The transition temperature monotonically increases with increasing Sr content, meaning that the screw ordered state is stabilized by the Sr-substitution. By applying a magnetic field perpendicular to the hexagonal c axis, the samples showing the ground-state screw order undergo successive metamagnetic transitions and exhibit magnetically induced ferroelectricity
in some of the intermediate magnetic phases. In an intermediate magnetic phase, the largest electric polarization emerges (2 x 10(2) mu C/m(2) for x=1.5 Selleck BAY 57-1293 crystal), i.e., magnetoelectric effect. The evolution of the magnetic structures related to the magnetoelectric effect in x=1.5 crystal was clarified by means of in-field neutron diffraction measurements.

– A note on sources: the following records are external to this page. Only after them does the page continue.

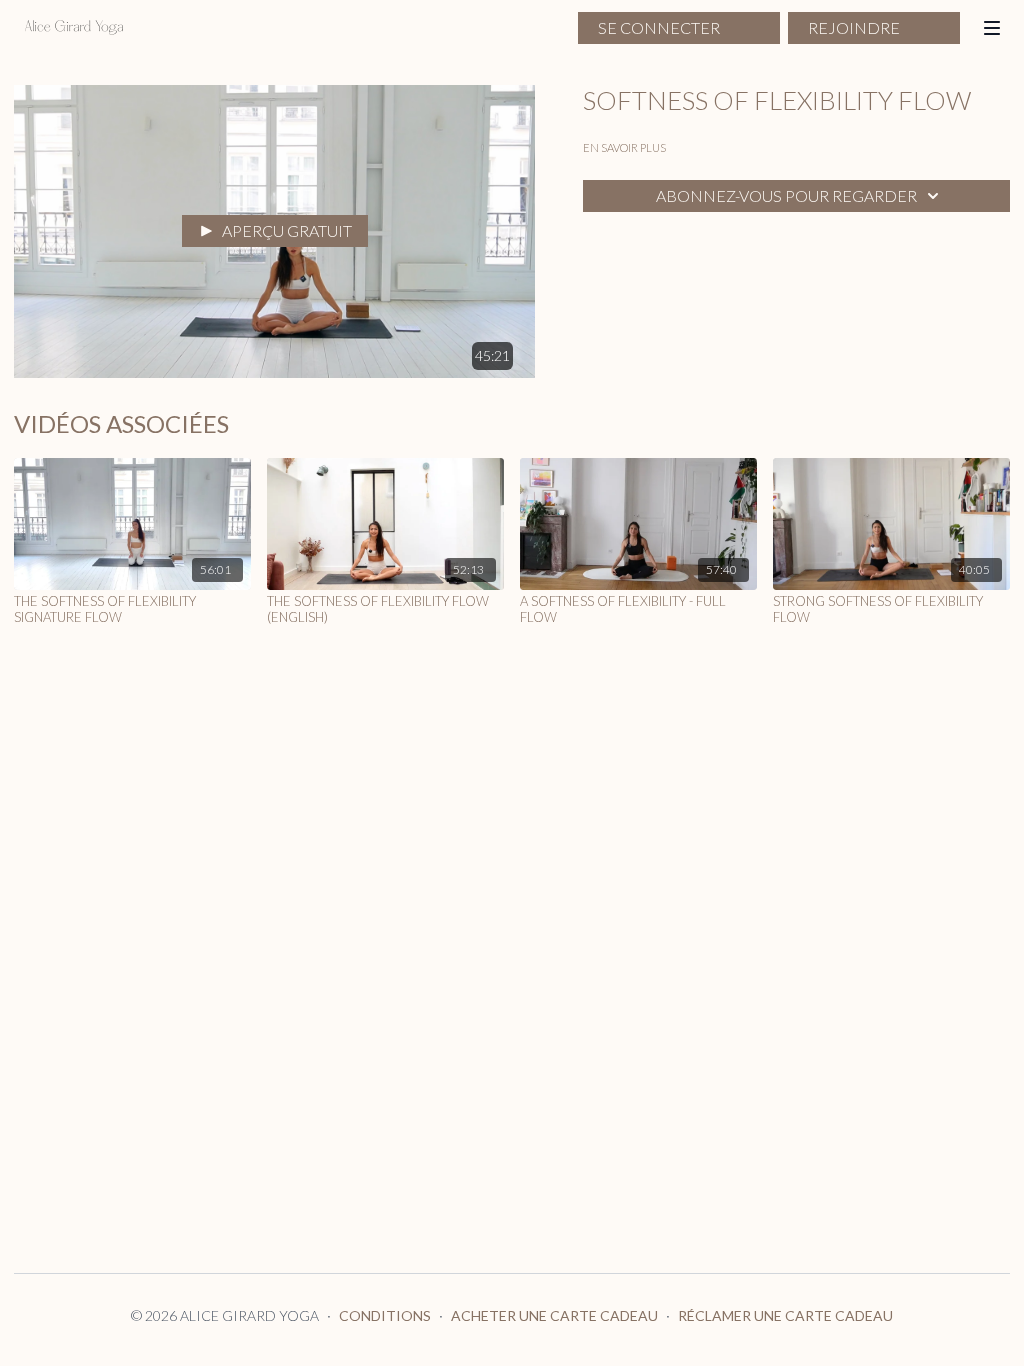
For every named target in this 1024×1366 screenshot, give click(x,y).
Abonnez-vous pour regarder (786, 195)
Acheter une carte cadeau (554, 1315)
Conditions (385, 1315)
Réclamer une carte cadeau (785, 1315)
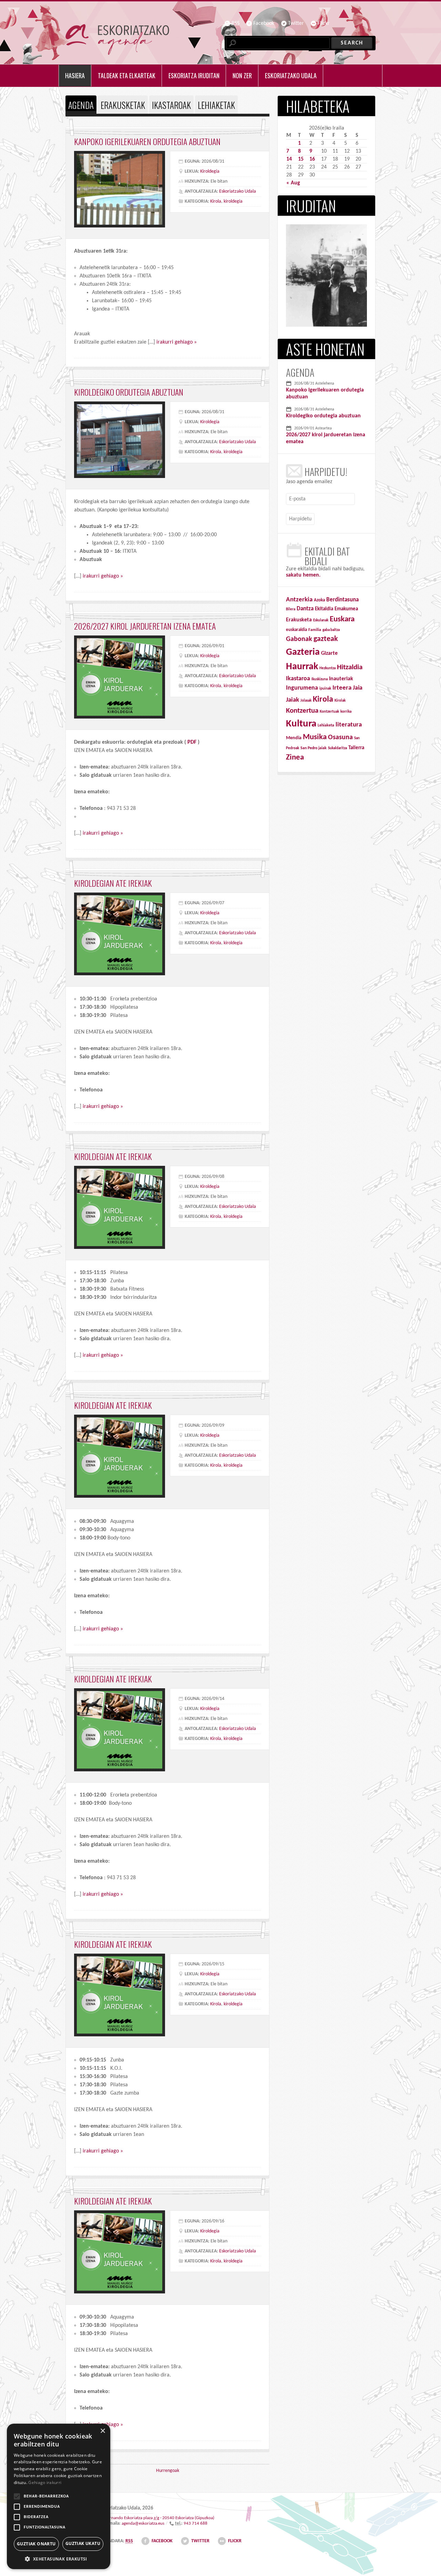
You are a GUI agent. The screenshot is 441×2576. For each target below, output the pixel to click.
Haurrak (302, 667)
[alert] (58, 2496)
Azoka (319, 600)
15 (301, 159)
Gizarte (329, 653)
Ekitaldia (324, 609)
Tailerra (356, 748)
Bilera (290, 609)
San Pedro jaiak (313, 748)
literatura (349, 725)
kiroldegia (233, 201)
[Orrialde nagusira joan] (117, 39)
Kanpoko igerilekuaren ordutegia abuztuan (147, 141)
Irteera (341, 688)
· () (159, 2518)
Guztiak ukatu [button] (82, 2543)
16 (312, 159)
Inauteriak (341, 679)
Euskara (342, 619)
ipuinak (325, 689)
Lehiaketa (326, 725)
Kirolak (340, 701)
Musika (315, 737)
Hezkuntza (327, 668)
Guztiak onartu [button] (36, 2544)
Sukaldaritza (337, 748)
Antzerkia (299, 600)
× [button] (102, 2431)
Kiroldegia (209, 171)
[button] (58, 2558)
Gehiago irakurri (44, 2482)
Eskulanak (320, 620)
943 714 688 (195, 2523)
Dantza (305, 609)
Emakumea (346, 609)
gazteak (326, 639)
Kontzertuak (329, 712)
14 (289, 159)
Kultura (301, 724)
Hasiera (75, 75)
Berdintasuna (342, 600)
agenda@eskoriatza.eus (143, 2523)
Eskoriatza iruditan (193, 75)
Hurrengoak (167, 2470)
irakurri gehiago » (176, 342)
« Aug (293, 183)
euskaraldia (296, 630)
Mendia (293, 738)
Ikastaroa (298, 679)
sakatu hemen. (303, 575)
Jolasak (305, 701)
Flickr (324, 23)
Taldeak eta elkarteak (126, 75)
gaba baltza (331, 630)
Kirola (215, 201)
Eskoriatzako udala (291, 75)
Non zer (242, 75)
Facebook (263, 23)
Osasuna (340, 737)
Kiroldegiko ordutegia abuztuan (128, 392)
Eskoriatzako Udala (237, 191)
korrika (345, 712)
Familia (314, 630)
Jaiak (292, 700)
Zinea (295, 758)
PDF (192, 742)
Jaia (357, 688)
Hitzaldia (349, 667)
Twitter (296, 23)
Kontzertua (302, 710)
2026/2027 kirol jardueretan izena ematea (145, 626)
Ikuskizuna (319, 679)
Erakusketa (299, 620)
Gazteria (303, 652)
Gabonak (299, 639)
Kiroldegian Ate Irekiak (113, 883)
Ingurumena (302, 688)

Though the magnetoelectric effect in the as-grown crystal was measurable only below similar to 100 K due to its low resistivity, a post-annealing drastically enhances the resistivity and allows us to observe the magnetically
induced ferroelectricity up to similar to 175 K. (C) 2011 American Institute of Physics. [doi:10.1063/1.3622332]“
“Compelling behavioral evidence suggests that humans can make optimal decisions despite the uncertainty inherent in perceptual or motor tasks. A key question in neuroscience is how populations of spiking neurons can implement such probabilistic computations. In this article, we develop a comprehensive framework for optimal, spike-based sensory integration and working memory in a dynamic environment. We propose that probability distributions click here are inferred spikeper-spike in recurrently connected networks of integrate-and-fire neurons. As a result, these networks selleck compound can combine sensory cues optimally, track the state of a time-varying stimulus and memorize accumulated evidence over periods much longer than the time constant of single neurons. Importantly, we propose that population responses and persistent working memory states represent entire probability distributions and not only single stimulus values. These memories are reflected by sustained,
asynchronous patterns of activity which make relevant information available to downstream neurons within their short time window of integration. Model neurons act as predictive encoders, only firing spikes which account for new information that has not yet been signaled. Thus, spike times signal deterministically a prediction error, contrary to rate codes in which spike times are considered to be random samples of an underlying firing rate. As a consequence of this coding scheme, a multitude of spike patterns can reliably encode the same information. This results in weakly correlated, Poisson-like spike trains that are sensitive to initial conditions but robust to even high levels of external neural noise. This spike train variability reproduces the one observed in cortical sensory spike trains, but cannot be equated to noise.